EXERCISE BRIEF =>
For this listing, the lines between the one holding "The image size is (864, 584)." and the one holding "Given: Open the Blocking", inclusive, must be set down exactly.

DATA SHOWN =>

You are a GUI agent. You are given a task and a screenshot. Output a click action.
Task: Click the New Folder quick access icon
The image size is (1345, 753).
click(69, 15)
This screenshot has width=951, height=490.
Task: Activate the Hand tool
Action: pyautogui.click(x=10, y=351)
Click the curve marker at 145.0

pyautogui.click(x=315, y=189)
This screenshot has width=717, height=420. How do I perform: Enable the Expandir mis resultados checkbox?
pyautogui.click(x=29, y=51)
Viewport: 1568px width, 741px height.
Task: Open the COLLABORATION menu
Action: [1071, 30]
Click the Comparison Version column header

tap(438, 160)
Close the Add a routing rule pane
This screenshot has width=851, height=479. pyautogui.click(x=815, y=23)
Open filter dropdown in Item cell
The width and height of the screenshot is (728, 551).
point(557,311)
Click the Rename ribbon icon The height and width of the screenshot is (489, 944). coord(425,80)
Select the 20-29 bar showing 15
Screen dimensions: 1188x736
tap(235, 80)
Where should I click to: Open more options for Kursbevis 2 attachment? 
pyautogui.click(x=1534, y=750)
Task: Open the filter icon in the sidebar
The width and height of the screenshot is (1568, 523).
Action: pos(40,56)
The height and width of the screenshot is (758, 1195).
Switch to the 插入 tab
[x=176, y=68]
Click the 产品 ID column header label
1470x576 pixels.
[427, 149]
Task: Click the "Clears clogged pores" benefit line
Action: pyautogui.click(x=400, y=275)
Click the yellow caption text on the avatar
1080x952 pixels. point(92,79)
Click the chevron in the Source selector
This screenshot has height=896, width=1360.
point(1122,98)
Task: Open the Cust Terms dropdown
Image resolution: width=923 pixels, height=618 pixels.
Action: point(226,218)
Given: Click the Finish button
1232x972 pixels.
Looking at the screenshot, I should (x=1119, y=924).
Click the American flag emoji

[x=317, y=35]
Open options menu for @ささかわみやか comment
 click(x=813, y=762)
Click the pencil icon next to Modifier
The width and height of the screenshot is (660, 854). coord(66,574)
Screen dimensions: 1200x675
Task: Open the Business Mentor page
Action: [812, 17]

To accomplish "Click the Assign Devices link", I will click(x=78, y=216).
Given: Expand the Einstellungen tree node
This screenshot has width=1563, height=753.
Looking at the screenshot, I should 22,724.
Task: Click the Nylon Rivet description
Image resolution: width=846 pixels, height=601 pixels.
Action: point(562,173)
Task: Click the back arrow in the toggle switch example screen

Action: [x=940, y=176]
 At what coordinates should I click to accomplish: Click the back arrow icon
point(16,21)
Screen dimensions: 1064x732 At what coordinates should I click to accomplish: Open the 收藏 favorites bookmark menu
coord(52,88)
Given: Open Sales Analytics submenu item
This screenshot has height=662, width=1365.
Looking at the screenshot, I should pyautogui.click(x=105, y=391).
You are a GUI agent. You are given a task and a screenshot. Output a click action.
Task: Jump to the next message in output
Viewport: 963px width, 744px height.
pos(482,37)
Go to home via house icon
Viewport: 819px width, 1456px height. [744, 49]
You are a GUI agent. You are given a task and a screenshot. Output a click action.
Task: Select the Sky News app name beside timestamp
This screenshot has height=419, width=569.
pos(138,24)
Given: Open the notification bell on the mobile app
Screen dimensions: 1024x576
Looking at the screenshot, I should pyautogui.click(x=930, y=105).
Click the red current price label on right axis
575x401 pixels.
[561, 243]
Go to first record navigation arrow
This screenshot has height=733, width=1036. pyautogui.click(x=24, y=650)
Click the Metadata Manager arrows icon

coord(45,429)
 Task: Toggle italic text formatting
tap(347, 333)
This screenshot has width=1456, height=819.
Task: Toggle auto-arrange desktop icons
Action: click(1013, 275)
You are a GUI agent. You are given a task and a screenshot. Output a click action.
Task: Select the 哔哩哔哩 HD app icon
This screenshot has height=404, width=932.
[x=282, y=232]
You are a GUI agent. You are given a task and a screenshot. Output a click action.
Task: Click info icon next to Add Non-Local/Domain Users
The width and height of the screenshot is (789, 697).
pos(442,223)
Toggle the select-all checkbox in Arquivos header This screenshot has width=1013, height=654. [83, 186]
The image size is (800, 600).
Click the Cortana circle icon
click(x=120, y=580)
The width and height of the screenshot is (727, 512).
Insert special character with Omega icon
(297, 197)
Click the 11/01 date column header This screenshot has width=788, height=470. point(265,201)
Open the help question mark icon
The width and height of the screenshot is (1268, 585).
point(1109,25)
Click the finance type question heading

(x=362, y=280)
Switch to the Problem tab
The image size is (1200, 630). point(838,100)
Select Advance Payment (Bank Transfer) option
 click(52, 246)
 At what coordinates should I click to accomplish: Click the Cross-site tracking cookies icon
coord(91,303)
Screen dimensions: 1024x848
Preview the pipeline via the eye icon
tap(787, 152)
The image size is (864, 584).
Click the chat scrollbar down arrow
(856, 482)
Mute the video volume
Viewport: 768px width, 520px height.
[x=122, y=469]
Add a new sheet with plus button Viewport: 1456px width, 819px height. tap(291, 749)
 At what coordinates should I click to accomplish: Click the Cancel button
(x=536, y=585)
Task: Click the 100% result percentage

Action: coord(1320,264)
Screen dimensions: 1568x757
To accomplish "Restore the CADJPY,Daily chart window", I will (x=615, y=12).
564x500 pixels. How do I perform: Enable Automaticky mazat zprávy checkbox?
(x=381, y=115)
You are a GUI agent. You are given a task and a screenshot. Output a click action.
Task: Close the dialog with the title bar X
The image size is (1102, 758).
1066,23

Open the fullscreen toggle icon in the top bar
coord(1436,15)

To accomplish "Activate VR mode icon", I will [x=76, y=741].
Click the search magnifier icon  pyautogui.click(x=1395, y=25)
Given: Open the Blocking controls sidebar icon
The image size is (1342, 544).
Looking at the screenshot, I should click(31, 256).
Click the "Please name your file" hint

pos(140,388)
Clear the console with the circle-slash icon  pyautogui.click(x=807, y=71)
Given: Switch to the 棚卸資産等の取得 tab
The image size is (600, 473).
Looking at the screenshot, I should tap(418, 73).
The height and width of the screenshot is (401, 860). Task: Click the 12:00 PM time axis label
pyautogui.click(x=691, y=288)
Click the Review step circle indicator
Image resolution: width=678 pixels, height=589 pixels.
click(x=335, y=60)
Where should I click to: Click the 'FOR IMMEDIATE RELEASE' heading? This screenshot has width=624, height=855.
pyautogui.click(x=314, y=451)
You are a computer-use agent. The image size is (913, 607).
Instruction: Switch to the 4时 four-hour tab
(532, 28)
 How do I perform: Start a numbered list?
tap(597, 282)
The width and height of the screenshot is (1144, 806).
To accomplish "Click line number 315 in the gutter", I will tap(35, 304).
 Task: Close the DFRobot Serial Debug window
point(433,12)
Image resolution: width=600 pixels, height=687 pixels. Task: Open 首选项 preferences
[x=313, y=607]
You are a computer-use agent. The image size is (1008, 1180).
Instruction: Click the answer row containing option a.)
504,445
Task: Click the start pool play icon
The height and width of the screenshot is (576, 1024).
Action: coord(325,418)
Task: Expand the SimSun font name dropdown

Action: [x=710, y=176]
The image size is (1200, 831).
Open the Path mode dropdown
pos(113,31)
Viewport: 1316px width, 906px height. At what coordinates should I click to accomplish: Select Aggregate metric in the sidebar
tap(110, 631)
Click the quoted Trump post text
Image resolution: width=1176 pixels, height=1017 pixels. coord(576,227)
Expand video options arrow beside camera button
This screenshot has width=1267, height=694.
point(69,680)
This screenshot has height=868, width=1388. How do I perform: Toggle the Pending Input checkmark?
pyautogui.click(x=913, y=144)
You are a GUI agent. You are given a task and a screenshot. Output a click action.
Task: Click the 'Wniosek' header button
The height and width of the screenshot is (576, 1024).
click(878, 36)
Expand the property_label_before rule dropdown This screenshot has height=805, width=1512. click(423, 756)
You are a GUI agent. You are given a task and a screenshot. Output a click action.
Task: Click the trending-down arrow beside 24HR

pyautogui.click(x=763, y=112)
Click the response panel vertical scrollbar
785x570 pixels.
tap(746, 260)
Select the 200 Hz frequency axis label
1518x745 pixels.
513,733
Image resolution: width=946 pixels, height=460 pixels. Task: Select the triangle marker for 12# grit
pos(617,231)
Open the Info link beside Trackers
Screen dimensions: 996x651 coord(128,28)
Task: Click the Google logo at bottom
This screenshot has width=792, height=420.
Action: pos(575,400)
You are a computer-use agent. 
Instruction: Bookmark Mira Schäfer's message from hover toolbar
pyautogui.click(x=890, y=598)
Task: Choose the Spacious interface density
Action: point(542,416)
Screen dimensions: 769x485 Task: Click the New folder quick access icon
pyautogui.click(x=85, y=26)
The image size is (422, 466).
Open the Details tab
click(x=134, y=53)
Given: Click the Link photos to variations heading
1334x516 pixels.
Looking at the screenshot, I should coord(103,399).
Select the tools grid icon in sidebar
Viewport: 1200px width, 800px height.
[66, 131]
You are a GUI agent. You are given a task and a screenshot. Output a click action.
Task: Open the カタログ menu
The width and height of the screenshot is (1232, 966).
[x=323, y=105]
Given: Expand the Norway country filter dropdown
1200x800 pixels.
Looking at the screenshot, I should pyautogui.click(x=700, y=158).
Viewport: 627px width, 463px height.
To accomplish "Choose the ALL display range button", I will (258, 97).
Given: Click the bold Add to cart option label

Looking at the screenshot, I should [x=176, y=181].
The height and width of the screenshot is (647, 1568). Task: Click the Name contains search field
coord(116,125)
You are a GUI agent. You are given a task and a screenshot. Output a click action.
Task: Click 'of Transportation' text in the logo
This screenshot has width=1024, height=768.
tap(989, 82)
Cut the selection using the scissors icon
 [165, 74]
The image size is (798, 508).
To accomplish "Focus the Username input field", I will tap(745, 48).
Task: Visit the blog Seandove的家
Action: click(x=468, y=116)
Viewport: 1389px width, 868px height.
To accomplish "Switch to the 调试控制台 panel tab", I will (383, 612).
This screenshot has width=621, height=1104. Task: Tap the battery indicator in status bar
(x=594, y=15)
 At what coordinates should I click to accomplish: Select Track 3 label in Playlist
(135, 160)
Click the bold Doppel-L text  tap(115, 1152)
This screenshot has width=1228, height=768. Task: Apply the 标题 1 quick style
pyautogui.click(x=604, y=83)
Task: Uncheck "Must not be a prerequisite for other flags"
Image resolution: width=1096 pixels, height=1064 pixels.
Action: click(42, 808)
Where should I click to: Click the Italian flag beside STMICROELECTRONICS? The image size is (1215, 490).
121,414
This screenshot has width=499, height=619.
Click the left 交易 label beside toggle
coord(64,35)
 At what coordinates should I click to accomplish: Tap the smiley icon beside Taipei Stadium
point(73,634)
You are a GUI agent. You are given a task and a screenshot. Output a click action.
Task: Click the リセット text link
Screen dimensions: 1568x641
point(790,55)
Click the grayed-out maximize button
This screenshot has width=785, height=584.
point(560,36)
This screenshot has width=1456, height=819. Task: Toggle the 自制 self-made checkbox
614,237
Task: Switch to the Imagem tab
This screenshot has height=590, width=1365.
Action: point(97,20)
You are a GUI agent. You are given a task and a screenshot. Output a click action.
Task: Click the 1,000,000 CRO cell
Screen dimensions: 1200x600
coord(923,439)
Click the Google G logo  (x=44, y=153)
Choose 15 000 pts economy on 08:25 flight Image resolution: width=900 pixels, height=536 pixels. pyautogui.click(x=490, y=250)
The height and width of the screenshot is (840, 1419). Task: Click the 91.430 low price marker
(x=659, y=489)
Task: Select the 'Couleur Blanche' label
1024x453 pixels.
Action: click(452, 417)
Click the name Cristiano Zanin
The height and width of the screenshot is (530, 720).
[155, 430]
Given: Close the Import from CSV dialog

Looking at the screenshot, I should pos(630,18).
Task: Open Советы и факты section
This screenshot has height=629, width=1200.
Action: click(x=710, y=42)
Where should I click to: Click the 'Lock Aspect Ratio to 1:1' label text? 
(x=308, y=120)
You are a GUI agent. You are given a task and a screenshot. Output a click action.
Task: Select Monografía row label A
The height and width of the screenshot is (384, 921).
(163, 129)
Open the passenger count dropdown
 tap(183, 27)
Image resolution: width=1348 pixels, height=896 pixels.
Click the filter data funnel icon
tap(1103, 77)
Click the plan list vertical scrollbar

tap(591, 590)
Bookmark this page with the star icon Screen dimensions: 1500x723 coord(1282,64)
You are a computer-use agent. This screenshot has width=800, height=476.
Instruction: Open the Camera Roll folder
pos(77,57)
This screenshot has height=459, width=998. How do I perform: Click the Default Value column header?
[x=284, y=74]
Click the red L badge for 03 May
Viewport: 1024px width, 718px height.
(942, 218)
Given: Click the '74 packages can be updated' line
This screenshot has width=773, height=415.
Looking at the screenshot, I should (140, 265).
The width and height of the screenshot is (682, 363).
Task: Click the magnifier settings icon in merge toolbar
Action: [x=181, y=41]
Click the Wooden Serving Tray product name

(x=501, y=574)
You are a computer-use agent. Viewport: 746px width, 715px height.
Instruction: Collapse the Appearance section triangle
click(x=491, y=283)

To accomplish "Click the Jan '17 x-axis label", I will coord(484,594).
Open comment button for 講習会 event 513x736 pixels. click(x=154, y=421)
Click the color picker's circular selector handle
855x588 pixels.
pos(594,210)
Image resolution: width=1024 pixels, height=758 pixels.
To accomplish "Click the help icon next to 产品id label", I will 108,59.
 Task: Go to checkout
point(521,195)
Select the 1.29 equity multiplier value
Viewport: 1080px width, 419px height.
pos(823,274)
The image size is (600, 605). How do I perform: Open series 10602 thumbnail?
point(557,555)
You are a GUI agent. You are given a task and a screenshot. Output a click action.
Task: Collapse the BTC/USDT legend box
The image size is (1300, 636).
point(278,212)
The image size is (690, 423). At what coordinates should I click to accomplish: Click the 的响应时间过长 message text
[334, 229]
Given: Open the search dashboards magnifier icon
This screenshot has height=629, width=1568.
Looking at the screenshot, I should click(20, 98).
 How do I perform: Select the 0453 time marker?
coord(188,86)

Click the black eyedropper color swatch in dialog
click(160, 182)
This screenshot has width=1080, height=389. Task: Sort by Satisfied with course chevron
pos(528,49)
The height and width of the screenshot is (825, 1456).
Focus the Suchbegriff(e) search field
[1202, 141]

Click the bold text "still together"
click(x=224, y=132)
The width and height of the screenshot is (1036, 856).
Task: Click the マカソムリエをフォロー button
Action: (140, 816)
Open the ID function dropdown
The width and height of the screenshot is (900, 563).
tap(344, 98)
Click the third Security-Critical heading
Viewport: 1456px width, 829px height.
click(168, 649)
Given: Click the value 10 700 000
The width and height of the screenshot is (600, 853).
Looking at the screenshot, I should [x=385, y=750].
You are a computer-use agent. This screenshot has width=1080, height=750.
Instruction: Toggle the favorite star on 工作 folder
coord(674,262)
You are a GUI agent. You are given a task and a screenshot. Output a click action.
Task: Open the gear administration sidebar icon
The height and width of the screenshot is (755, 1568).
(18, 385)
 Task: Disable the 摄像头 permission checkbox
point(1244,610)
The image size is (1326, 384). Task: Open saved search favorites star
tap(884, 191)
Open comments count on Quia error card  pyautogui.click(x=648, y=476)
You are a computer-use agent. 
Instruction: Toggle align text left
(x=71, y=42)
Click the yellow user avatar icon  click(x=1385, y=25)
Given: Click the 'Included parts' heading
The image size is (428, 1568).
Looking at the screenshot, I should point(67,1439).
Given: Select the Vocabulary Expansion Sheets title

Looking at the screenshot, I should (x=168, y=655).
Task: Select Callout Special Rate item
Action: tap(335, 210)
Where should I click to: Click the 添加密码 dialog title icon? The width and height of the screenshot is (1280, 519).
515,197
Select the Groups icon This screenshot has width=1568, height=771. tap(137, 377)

TASK ANSWER =>
The image size is (864, 584).
Click the chat scrollbar down arrow
(856, 482)
Mute the video volume
Viewport: 768px width, 520px height.
[x=122, y=469]
Add a new sheet with plus button Viewport: 1456px width, 819px height. tap(291, 749)
 At what coordinates should I click to accomplish: Click the Cancel button
(x=536, y=585)
Task: Click the 100% result percentage

Action: coord(1320,264)
Screen dimensions: 1568x757
To accomplish "Restore the CADJPY,Daily chart window", I will (x=615, y=12).
564x500 pixels. How do I perform: Enable Automaticky mazat zprávy checkbox?
(x=381, y=115)
You are a GUI agent. You are given a task and a screenshot. Output a click action.
Task: Close the dialog with the title bar X
The image size is (1102, 758).
1066,23

Open the fullscreen toggle icon in the top bar
coord(1436,15)

To accomplish "Activate VR mode icon", I will [x=76, y=741].
Click the search magnifier icon  pyautogui.click(x=1395, y=25)
Given: Open the Blocking controls sidebar icon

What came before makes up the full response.